The letters are important tools in the fight for securing support for library funding. “The more signatures we get on these Dear Appropriator letters, the better proof we have of the wide, bipartisan backing for federal library funding,” Maher explains. “For many members of Congress (especially those not on the Appropriations Committee), signing these letters is the best opportunity for them to show their unequivocal support for our nation’s libraries.”
The effort includes one letter for FY2019 Library Services and Technology Act (LSTA) funding, which calls on Congress to provide at least $187 million, and one letter for the for FY2019 Innovative Approaches to Literacy (IAL) program, which asks for level funding (in FY2018, that was $27 million).

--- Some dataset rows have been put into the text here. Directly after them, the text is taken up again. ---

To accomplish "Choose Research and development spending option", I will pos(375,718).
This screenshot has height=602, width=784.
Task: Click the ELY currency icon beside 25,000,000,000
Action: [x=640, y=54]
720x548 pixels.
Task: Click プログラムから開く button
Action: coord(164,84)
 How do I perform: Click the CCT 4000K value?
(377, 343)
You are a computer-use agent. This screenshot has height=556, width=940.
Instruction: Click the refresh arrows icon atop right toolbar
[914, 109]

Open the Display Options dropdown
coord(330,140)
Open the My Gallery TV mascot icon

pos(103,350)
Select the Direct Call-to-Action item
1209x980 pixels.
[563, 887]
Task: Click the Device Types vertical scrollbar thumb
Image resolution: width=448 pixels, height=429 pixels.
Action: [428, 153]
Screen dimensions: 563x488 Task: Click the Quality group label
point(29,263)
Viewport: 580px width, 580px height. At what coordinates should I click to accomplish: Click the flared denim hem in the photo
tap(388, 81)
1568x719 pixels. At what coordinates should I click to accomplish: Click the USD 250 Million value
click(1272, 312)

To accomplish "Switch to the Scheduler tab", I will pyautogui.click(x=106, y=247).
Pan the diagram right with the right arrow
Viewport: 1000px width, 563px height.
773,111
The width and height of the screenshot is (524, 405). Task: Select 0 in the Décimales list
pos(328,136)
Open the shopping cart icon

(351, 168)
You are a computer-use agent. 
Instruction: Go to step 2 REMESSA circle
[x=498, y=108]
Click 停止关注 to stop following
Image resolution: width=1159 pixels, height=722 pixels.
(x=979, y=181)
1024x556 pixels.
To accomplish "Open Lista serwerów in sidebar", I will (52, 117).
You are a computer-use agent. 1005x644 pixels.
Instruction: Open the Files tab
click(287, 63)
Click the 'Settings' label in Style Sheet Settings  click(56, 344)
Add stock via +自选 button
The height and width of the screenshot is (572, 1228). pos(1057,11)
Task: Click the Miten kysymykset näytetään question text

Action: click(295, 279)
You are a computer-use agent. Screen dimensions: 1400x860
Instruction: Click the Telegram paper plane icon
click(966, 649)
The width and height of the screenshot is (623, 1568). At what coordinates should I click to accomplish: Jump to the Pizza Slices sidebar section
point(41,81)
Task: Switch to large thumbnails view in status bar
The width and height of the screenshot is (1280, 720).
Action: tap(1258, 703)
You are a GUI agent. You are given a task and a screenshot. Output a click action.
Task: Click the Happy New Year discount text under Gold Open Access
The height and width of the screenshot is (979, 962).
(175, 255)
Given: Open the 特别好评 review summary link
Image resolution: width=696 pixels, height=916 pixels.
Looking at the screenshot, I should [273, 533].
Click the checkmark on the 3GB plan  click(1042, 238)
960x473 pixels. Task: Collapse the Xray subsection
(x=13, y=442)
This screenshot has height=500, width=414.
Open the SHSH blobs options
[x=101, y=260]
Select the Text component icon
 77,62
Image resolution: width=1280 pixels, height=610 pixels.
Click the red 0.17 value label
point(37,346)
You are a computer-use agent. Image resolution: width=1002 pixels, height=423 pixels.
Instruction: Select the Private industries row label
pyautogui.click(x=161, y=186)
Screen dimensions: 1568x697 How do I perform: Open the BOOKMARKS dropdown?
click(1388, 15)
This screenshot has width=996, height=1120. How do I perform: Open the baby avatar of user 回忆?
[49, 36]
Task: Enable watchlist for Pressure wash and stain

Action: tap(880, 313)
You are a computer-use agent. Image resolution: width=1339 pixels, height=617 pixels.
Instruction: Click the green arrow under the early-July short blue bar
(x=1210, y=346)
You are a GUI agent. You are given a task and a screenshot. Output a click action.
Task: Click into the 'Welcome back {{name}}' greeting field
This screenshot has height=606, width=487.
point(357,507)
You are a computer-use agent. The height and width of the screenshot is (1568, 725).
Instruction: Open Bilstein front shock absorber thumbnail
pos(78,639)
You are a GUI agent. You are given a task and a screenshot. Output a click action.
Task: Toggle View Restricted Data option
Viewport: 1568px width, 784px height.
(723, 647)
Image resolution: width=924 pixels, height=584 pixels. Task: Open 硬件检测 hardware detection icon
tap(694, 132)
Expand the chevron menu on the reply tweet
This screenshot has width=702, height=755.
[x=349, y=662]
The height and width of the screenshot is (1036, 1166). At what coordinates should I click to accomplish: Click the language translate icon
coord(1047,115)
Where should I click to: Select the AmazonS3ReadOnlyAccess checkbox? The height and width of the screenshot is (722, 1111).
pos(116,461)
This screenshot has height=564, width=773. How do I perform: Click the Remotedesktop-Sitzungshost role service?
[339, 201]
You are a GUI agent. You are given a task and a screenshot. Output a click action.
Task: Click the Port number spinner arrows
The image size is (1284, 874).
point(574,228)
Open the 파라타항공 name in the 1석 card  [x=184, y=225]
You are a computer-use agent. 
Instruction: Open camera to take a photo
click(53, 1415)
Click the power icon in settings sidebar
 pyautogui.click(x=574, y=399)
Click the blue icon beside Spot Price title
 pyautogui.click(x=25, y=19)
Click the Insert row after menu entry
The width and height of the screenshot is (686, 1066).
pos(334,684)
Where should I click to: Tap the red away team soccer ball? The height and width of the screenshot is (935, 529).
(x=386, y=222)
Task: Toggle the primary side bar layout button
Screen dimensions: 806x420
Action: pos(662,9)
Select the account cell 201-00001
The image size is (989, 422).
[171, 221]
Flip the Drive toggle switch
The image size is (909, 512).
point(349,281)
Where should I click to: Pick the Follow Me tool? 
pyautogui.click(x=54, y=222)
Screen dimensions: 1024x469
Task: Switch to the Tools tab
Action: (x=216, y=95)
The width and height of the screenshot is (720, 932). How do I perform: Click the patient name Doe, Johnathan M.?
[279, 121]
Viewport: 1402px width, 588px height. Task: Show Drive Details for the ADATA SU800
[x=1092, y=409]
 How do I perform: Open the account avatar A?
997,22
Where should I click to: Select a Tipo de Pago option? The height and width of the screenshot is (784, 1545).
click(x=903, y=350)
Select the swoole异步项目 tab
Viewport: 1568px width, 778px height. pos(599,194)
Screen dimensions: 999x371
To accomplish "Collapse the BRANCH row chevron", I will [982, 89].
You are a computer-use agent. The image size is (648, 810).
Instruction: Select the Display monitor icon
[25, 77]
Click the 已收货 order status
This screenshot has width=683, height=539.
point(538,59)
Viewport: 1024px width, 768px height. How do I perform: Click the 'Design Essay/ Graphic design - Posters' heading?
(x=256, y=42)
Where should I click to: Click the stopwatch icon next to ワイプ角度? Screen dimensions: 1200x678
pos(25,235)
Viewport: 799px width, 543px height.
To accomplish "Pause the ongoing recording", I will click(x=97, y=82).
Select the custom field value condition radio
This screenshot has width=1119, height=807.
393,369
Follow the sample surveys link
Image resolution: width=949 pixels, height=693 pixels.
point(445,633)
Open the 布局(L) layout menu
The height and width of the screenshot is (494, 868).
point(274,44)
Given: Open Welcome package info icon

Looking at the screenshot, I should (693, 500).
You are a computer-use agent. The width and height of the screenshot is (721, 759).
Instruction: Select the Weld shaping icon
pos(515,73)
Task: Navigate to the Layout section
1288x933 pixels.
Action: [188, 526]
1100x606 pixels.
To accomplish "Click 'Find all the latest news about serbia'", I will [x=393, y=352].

A strong effort by librarians garnered a significant number of signatures last year and yielded positive results. But, Maher suggests, more support will be needed in FY2019.
As previously reported, the Trump administration has once again proposed the elimination of the Institute of Museum and Library Services, along with virtually all federal library funding. And compounding matters for FY2019 are the recent tax cuts, which are expected to explode the federal deficit in the coming years. The deficit, many suspect, will be used by the GOP majority as justification to slash spending on domestic programs.
Librarians and library supporters are urged to visit the ALA Washington Office’s Action Center, and check the ALA’s Fund Libraries page. There you can track whether your representative has signed the FY2019 letters, see your representative’s history of support for libraries, and access other resources.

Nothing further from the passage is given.